_WHAT YOU WILL DO_
Copy verbatim the items from the line containing "Click the gear" through the line containing "point(392,168)", including both of those lines.
━━━━━━━━
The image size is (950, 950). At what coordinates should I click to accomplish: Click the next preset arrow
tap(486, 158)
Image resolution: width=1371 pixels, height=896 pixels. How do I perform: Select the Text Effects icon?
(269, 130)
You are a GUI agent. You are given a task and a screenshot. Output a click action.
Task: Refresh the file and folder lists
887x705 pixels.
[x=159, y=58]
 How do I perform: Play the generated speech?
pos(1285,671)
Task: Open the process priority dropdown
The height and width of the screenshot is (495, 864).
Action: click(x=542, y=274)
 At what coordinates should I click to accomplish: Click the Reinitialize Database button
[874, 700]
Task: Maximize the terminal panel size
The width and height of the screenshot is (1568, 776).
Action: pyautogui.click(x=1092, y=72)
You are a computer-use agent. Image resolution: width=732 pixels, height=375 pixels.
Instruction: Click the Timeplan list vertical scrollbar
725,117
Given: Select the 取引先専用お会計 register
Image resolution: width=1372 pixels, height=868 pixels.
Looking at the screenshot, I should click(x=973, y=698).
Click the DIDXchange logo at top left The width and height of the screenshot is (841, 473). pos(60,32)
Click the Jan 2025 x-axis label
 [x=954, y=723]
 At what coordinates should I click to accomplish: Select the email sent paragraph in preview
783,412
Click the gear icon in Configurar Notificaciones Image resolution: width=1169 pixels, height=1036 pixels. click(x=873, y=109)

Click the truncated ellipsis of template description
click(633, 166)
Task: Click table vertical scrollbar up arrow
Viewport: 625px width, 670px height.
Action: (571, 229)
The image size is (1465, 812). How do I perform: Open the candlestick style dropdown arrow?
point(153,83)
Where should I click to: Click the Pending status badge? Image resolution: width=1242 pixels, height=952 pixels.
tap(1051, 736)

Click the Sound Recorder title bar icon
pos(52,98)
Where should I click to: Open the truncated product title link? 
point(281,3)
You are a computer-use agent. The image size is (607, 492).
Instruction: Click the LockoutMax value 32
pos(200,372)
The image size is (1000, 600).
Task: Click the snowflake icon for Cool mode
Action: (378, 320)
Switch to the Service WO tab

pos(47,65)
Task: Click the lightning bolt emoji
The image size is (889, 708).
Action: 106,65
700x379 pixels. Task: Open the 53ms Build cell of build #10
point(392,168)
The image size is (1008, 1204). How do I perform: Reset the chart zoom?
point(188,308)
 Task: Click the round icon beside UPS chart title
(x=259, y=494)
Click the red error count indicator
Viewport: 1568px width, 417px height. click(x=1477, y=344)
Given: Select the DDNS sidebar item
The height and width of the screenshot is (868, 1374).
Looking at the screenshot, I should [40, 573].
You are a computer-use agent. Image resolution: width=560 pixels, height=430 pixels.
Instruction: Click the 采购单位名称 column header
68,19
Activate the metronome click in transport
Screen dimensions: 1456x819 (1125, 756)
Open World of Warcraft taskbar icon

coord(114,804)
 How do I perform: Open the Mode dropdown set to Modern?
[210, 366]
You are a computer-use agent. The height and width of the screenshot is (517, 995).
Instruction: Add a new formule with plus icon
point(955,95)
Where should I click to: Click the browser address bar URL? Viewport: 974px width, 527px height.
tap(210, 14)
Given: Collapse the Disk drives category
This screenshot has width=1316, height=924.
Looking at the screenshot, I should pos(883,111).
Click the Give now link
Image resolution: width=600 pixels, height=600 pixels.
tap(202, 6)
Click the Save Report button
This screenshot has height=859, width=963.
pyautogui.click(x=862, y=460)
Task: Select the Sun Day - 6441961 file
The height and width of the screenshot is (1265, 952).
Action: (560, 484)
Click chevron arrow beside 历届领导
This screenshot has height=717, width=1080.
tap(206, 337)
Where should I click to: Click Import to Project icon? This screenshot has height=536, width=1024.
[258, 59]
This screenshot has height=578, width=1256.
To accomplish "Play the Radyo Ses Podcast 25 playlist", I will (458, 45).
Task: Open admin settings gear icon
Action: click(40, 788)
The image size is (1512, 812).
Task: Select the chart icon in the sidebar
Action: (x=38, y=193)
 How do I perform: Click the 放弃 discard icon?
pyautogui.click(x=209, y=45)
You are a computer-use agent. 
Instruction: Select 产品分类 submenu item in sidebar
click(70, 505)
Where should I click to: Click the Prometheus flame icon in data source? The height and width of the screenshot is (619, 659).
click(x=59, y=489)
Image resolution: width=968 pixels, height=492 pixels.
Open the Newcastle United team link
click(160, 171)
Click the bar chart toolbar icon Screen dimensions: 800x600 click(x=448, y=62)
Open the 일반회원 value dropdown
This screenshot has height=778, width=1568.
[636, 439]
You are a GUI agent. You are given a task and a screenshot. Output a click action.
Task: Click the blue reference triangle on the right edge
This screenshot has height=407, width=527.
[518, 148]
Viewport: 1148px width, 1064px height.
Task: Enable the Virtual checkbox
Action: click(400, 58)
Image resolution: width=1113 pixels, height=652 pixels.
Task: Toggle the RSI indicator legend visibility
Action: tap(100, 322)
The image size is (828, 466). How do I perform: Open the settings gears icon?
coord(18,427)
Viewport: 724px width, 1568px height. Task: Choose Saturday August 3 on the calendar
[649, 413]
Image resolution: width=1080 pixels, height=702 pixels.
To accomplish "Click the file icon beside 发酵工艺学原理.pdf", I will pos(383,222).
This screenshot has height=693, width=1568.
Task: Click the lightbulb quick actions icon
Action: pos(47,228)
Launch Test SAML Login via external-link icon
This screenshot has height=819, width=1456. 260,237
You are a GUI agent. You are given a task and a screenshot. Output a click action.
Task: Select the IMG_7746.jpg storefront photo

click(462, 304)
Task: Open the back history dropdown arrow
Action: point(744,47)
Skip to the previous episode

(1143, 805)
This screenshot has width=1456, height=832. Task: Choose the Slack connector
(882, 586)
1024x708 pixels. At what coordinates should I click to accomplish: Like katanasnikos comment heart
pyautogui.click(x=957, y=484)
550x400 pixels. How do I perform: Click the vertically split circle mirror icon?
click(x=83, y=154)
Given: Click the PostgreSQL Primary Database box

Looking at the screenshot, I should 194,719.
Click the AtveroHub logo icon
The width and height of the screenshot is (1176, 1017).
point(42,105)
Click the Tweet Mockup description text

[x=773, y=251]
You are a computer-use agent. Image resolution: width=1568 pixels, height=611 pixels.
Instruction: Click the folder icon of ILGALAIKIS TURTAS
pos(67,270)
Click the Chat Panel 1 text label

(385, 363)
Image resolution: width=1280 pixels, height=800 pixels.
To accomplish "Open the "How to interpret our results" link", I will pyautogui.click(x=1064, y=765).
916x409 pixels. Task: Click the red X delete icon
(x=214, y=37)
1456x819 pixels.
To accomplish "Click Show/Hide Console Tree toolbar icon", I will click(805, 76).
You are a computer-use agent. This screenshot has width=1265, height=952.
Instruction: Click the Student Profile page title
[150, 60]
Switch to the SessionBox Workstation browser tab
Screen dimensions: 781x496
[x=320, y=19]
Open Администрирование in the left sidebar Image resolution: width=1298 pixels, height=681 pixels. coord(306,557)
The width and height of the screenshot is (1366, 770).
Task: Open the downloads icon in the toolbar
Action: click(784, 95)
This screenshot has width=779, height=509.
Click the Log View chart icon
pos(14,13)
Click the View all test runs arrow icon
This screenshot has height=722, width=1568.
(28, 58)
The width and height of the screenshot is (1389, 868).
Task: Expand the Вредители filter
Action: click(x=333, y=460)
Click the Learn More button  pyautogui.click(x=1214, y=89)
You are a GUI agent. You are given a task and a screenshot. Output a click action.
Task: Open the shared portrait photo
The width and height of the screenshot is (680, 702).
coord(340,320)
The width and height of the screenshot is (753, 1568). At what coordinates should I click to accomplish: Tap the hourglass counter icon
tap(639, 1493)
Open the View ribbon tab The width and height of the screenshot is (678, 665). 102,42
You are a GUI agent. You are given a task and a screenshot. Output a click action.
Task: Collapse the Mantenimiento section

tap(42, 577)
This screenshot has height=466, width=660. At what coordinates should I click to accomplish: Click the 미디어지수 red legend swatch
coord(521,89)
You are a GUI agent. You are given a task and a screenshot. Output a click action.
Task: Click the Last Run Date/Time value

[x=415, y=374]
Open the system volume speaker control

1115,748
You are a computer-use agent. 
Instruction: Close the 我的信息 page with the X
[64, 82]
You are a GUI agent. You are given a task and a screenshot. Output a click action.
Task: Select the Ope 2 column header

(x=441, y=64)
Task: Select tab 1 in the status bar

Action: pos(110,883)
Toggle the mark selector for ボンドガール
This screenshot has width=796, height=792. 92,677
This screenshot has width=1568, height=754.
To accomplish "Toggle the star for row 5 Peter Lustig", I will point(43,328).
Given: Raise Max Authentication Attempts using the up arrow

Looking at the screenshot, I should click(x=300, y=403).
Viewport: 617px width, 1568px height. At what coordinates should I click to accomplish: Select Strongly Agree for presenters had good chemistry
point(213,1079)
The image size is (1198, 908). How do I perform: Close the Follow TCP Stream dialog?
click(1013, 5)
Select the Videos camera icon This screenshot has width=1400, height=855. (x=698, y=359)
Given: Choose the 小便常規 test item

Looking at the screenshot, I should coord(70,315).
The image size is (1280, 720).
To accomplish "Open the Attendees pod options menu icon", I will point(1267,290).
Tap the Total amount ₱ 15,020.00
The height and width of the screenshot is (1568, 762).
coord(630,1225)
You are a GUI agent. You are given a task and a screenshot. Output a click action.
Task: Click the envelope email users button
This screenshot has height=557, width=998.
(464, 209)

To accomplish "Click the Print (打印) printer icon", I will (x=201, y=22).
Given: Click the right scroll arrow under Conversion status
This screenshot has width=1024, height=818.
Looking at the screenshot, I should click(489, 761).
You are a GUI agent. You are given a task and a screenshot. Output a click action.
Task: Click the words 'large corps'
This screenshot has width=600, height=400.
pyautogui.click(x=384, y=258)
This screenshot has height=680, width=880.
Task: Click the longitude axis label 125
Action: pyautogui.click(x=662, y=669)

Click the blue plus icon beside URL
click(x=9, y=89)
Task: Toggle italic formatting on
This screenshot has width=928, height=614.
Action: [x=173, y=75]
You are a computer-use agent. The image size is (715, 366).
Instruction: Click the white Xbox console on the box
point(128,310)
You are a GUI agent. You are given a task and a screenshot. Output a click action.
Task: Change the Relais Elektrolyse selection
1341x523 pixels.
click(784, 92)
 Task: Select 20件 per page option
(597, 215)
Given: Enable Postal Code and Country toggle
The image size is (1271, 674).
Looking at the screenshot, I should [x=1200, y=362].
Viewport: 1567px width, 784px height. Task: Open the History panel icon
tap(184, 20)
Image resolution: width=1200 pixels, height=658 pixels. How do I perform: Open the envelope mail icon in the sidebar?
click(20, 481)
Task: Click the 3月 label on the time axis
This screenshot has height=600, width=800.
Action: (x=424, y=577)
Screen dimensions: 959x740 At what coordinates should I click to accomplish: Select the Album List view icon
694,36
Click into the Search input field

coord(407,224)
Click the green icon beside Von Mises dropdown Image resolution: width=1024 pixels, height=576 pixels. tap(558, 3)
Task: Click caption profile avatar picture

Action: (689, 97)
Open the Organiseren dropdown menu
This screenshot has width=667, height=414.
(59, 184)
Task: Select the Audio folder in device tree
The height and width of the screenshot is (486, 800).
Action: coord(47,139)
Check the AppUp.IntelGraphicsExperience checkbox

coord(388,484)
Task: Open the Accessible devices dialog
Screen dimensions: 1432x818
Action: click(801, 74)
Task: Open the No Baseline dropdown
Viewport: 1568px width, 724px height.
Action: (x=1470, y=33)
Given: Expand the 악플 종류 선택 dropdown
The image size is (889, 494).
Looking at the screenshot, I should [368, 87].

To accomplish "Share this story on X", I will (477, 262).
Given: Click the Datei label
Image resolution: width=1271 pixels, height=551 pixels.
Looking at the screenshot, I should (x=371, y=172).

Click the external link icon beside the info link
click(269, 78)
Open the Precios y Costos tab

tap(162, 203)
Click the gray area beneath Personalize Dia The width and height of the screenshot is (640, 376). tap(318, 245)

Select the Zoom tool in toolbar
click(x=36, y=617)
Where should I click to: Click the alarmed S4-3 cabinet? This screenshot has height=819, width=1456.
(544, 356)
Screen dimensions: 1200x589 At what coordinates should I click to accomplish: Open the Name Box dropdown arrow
━━━━━━━━
_THE SOLUTION_
Click the gear icon in Configurar Notificaciones Image resolution: width=1169 pixels, height=1036 pixels. click(x=873, y=109)

Click the truncated ellipsis of template description
click(633, 166)
Task: Click table vertical scrollbar up arrow
Viewport: 625px width, 670px height.
Action: (571, 229)
The image size is (1465, 812). How do I perform: Open the candlestick style dropdown arrow?
point(153,83)
Where should I click to: Click the Pending status badge? Image resolution: width=1242 pixels, height=952 pixels.
tap(1051, 736)

Click the Sound Recorder title bar icon
pos(52,98)
Where should I click to: Open the truncated product title link? 
point(281,3)
You are a computer-use agent. The image size is (607, 492).
Instruction: Click the LockoutMax value 32
pos(200,372)
The image size is (1000, 600).
Task: Click the snowflake icon for Cool mode
Action: (378, 320)
Switch to the Service WO tab

pos(47,65)
Task: Click the lightning bolt emoji
The image size is (889, 708).
Action: 106,65
700x379 pixels. Task: Open the 53ms Build cell of build #10
point(392,168)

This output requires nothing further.